* _Selected text_
______________________________

15th Amendment: Voting Rights, Key Cases, and Challenges
The 15th Amendment banned racial discrimination in voting, but states found ways around it for decades. Here's how courts and Congress pushed back, and where things stand today.
The 15th Amendment banned racial discrimination in voting, but states found ways around it for decades. Here's how courts and Congress pushed back, and where things stand today.
The 15th Amendment prohibits the federal government and every state government from denying or restricting a citizen’s right to vote based on race, color, or previous condition of servitude. Ratified on February 3, 1870, it was the last of the three Reconstruction Amendments passed after the Civil War, following the 13th Amendment (which abolished slavery) and the 14th Amendment (which guaranteed citizenship and equal protection).1National Archives. 15th Amendment to the U.S. Constitution: Voting Rights (1870) Despite its clear language, the amendment was systematically evaded for nearly a century through devices like literacy tests, poll taxes, and grandfather clauses before Congress used its enforcement power to pass the Voting Rights Act of 1965.

______________________________

* _Stored data_
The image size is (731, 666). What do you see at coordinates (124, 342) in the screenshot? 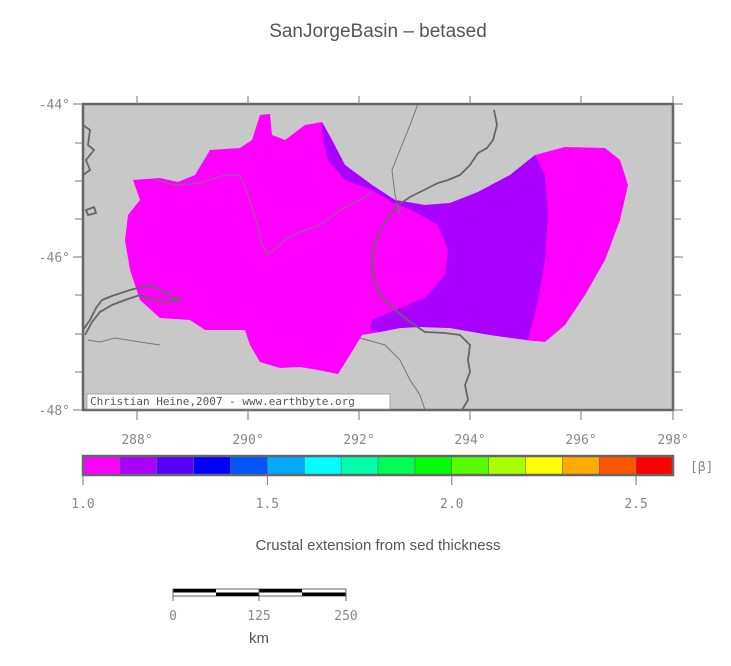
I see `border-south` at bounding box center [124, 342].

______________________________

* _What to do_
Name every device that the text on the 15th Amendment says states used to evade the amendment.

* _Answer box_
Literacy tests, poll taxes, and grandfather clauses.